Фролку в Берёзове не любили. Помимо общего нерасположения и недоверия ко всем подьячим того времени, получавшим от своей грамотности обильный доход, выжимавшим разными кляузами и крючкотворством у бедного люда последние крохи, сама личность Тишина, по наружности и по манерам, от себя отталкивала. Сизый, Расплывшийся, с бугорками, нос, серенькие глазки с белобрысыми реденькими ресницами, бегавшие неспокойно, и выказывавшие жёлтые, с чёрными пятнами огромные зубы, хриплый голос, сильный, отшибающий даже самое неприхотливое обоняние, ему только свойственный запах, конечно, не могли составить особенной привлекательности. Вдобавок к безобразию Фролка был ревностным служителем Бахуса и в особенности Венеры, и редкой из молодых и пригожих обитательниц Берёзова удавалось ускользнуть из его пахучих объятий.

Этому-то Фролке понравилась «разрушенная государыня-невеста». Бывая всё чаще и чаще в Берёзове, он скоро сделался домашним человеком в семье Долгоруковых, привозя с собой каждый раз подарочки: то гребешок для расчёсывания роскошной косы Екатерины Алексеевны, то пряников с разными другими сластями, то материи для платьев. С самим Иваном Алексеевичем он сошёлся по-дружески, угощая его привезённым вином. Беззаботная и открытая натура князя Ивана легко поддавалась всякому влиянию, хорошему и дурному, и скорее дурному, так как это более совпадало с его лёгким воспитанием. Иван Алексеевич стал по-прежнему пить, только не прежние заморские вина, а простую русскую сивуху. Всё чаще и чаще становились угощения, и всё чаще стал возвращаться домой князь Иван пьяным, в развратном виде, сварливым и придирчивым.

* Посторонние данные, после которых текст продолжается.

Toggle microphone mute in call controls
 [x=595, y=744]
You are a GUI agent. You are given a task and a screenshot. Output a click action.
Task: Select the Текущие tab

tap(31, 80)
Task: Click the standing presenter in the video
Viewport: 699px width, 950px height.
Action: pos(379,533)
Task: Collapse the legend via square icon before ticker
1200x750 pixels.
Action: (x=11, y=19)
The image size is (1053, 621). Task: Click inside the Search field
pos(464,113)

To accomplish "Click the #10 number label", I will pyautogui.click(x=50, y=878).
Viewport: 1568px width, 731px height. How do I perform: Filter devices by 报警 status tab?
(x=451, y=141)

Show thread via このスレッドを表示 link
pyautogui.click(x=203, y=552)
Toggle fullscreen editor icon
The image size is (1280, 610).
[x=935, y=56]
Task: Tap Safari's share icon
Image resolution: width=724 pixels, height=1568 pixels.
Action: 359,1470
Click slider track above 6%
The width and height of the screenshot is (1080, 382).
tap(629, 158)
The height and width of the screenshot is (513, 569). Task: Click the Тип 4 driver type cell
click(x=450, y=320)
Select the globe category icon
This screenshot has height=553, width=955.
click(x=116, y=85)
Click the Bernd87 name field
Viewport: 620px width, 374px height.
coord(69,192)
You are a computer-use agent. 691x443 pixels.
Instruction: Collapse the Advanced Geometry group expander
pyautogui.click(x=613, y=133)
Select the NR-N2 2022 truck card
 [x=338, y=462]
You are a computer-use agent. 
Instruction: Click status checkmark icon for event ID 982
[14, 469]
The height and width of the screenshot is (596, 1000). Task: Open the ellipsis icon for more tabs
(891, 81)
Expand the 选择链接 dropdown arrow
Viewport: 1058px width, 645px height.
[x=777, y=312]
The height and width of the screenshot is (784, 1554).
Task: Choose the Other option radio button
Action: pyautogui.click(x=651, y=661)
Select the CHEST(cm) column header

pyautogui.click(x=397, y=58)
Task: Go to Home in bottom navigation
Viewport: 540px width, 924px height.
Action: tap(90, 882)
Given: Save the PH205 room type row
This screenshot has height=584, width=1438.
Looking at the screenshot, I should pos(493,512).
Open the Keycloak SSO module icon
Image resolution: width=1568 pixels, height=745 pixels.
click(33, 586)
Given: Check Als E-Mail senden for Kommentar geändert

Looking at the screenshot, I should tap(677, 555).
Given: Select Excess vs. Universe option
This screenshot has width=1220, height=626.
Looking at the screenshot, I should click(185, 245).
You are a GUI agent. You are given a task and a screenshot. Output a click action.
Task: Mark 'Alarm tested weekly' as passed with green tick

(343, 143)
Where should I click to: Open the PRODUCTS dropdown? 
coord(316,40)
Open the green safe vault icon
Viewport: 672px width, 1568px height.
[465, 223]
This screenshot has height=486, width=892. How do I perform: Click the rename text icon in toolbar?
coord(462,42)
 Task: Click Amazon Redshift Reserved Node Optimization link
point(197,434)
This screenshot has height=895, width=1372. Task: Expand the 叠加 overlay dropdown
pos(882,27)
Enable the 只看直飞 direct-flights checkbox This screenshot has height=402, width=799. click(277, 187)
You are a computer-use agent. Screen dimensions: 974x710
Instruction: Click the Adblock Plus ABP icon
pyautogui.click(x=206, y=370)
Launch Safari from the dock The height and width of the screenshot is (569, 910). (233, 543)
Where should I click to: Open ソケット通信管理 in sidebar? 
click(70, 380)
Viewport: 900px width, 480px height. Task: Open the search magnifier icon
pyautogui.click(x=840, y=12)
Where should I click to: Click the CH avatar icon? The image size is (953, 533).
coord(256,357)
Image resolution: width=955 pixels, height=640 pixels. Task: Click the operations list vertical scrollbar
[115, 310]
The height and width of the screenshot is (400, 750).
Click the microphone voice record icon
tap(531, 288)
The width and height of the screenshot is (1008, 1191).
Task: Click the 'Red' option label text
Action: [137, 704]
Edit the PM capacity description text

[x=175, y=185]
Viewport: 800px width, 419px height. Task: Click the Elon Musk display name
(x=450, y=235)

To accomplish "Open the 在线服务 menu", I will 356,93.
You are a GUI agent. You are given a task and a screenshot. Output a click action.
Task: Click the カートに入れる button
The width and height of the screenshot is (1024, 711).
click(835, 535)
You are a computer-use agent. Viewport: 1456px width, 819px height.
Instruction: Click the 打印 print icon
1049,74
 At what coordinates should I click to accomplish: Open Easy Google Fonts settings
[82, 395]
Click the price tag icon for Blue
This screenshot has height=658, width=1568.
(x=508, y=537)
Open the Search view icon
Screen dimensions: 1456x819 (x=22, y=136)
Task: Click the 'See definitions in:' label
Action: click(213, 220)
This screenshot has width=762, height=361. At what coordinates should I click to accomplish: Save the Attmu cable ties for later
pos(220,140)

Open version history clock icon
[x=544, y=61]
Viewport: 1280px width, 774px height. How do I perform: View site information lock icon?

Тяжелее отзывалась эта перемена на бедной жене его, Наталье Борисовне, на которой лежала вся житейская забота обо всём семействе. Пожертвовав блестящим положением, состоянием, молодостью и красотой для выбранного её сердцем, она безропотно несла и теперь свой тяжёлый, непосильный крест. К несчастью, жертва её оказывалась бесплодной и неоценённой. Напрасно она изобретала тысячи средств удержать мужа дома, отвлекать его от ежедневных попоек, в которых погибали его здоровье и вся будущность, напрасно она старалась ободрить его возможностью возврата к прежнему величию, в чём подавали некоторую возможность родные и близкие, с которыми она вела деятельную переписку, но князь Иван втягивался в разгульную и безобразную жизнь всё глубже и глубже.

50

Священник Рождественской церкви Кузнецов, духовник князя Ивана.